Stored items

● ● ●

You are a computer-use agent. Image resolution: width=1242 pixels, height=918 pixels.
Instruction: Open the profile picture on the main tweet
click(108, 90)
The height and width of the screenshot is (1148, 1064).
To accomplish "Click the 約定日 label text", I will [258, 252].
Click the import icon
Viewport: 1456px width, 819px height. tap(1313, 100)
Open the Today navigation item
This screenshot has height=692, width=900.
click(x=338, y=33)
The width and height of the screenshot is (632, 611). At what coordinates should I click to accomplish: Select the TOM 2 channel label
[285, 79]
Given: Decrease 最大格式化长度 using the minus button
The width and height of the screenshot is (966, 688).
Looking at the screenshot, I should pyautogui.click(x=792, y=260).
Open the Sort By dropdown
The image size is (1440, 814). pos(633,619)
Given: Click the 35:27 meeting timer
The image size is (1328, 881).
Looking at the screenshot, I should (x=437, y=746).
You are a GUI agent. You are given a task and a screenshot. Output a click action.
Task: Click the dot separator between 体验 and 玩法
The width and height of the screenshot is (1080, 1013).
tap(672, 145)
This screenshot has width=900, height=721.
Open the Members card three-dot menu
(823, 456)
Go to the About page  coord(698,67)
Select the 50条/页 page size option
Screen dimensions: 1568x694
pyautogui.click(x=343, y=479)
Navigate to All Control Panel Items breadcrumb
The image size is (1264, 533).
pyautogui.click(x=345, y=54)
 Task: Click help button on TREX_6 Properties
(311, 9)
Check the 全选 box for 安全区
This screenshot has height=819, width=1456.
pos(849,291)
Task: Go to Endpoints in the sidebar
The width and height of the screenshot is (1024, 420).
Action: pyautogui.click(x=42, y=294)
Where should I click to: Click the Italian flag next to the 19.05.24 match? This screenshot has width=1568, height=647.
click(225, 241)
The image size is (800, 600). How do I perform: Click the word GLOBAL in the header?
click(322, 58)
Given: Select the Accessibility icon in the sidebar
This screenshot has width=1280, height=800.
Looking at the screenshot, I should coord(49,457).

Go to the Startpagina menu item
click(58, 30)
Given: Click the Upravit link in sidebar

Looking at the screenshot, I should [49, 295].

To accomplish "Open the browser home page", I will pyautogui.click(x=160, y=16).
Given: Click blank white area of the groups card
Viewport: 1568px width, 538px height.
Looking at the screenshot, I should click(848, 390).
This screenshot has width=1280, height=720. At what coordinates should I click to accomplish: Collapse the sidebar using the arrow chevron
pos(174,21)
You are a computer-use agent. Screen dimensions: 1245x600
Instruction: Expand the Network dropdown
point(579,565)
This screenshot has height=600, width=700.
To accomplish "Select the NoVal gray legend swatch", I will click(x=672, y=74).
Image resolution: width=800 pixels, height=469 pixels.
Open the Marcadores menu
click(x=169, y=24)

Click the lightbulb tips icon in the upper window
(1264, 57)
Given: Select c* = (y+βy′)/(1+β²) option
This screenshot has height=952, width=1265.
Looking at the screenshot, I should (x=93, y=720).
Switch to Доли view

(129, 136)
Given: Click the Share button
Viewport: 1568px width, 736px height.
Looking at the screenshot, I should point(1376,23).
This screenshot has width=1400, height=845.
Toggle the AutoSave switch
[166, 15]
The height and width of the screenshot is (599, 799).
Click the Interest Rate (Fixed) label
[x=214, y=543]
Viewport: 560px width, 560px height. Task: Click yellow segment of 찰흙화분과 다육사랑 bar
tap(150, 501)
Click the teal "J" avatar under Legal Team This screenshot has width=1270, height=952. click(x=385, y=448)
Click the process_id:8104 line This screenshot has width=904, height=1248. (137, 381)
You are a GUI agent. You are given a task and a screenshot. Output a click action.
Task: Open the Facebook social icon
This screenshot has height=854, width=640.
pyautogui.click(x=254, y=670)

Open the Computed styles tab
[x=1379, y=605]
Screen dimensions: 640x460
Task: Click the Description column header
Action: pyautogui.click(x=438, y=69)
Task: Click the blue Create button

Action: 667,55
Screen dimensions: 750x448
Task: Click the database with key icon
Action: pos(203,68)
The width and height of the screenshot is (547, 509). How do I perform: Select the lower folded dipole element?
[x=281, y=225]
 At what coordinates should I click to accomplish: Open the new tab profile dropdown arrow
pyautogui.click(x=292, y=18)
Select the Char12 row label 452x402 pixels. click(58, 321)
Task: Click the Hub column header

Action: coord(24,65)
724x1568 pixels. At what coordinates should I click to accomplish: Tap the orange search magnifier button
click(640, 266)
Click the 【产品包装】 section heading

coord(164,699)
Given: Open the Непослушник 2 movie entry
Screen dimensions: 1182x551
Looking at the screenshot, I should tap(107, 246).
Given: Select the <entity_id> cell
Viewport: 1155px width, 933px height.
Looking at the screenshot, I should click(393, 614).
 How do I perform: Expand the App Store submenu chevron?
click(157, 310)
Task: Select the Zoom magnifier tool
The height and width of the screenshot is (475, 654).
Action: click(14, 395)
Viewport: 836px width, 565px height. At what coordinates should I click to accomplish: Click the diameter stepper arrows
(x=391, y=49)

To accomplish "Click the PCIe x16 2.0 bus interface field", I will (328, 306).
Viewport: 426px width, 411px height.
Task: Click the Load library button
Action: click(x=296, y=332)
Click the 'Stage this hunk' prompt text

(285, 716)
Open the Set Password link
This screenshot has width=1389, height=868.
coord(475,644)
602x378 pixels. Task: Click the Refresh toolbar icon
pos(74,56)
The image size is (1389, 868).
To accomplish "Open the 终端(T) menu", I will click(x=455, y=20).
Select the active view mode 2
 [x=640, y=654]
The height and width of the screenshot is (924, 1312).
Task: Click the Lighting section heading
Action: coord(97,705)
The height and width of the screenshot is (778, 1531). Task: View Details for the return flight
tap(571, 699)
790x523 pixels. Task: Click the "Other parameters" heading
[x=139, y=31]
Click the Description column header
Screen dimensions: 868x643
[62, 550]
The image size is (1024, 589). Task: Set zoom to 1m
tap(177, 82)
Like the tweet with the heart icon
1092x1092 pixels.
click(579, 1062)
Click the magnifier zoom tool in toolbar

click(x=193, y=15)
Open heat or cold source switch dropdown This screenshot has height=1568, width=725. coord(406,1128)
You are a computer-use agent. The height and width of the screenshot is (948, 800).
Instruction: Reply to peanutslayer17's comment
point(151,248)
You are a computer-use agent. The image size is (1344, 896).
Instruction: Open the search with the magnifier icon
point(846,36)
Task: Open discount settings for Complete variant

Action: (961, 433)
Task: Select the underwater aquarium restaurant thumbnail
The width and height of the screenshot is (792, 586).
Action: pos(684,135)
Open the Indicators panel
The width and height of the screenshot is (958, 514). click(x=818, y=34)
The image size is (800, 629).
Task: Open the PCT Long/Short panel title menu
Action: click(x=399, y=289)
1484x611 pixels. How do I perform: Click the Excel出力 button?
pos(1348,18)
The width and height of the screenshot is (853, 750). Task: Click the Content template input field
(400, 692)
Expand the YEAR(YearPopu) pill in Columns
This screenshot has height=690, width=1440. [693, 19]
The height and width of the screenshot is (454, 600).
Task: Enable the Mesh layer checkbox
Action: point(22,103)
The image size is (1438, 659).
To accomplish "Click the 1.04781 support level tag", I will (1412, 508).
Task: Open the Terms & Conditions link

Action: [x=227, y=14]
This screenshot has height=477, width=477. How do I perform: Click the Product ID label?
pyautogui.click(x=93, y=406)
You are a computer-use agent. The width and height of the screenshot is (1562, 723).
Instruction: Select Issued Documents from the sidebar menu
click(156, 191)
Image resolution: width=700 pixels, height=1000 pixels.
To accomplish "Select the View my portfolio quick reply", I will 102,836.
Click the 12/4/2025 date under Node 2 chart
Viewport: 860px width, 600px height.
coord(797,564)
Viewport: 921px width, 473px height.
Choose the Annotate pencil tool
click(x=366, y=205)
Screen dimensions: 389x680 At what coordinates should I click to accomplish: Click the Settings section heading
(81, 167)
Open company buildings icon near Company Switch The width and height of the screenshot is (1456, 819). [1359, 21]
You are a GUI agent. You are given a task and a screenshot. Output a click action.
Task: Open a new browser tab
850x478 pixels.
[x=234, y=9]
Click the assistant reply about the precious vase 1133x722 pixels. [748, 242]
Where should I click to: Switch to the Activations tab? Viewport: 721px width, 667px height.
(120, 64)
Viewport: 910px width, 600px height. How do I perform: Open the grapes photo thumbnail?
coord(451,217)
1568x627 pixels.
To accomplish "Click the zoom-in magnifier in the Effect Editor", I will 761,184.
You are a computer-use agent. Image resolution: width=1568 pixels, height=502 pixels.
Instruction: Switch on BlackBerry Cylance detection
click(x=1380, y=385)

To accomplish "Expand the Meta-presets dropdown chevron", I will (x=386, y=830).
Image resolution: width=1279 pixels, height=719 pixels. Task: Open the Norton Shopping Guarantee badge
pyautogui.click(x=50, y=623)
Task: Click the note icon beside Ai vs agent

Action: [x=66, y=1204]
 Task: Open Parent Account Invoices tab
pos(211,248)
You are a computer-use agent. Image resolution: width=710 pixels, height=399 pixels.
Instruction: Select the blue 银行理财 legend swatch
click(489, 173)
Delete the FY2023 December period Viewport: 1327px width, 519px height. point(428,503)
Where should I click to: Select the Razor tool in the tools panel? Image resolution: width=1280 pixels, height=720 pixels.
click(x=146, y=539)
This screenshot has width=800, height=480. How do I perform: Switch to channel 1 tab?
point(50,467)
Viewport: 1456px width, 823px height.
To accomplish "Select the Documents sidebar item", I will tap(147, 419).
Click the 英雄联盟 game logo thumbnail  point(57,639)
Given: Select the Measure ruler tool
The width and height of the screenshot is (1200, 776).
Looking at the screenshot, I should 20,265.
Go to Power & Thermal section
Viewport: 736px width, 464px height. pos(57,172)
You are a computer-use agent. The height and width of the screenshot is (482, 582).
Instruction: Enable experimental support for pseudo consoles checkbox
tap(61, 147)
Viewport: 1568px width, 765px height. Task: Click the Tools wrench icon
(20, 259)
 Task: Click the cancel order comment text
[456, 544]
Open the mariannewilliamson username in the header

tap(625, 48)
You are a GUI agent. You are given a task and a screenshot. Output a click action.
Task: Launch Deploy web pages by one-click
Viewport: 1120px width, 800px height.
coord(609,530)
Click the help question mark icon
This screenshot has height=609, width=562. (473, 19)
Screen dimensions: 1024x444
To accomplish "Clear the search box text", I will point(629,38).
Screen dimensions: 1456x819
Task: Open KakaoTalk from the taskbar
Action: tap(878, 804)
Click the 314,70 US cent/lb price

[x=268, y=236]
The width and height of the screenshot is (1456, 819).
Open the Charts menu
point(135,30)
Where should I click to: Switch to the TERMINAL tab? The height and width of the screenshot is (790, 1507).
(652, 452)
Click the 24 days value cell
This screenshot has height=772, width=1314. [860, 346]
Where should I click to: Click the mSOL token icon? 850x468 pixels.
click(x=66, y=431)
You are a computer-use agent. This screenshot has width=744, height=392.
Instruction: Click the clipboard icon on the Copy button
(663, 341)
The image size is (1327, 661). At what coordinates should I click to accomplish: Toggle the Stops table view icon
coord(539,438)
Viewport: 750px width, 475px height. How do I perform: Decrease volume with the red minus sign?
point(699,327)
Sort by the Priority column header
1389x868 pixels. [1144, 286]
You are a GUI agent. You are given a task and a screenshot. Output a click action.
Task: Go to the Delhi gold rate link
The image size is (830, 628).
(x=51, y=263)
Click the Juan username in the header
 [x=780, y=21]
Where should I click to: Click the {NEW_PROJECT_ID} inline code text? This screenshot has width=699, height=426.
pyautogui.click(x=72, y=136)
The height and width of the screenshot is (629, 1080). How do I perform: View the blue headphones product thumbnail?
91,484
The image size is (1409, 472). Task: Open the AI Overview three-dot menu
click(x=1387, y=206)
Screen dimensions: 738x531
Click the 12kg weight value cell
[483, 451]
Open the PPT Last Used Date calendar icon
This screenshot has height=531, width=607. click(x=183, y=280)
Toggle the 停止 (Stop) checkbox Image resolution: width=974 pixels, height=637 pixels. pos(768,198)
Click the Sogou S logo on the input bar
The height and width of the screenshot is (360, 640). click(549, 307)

● ● ●

WHAT YOU NEED TO DO = Which lines of the data include the string "browser"? Copy each of them.

RESPONSE TO THIS EXERCISE =
To accomplish "Open the browser home page", I will pyautogui.click(x=160, y=16).
Task: Open a new browser tab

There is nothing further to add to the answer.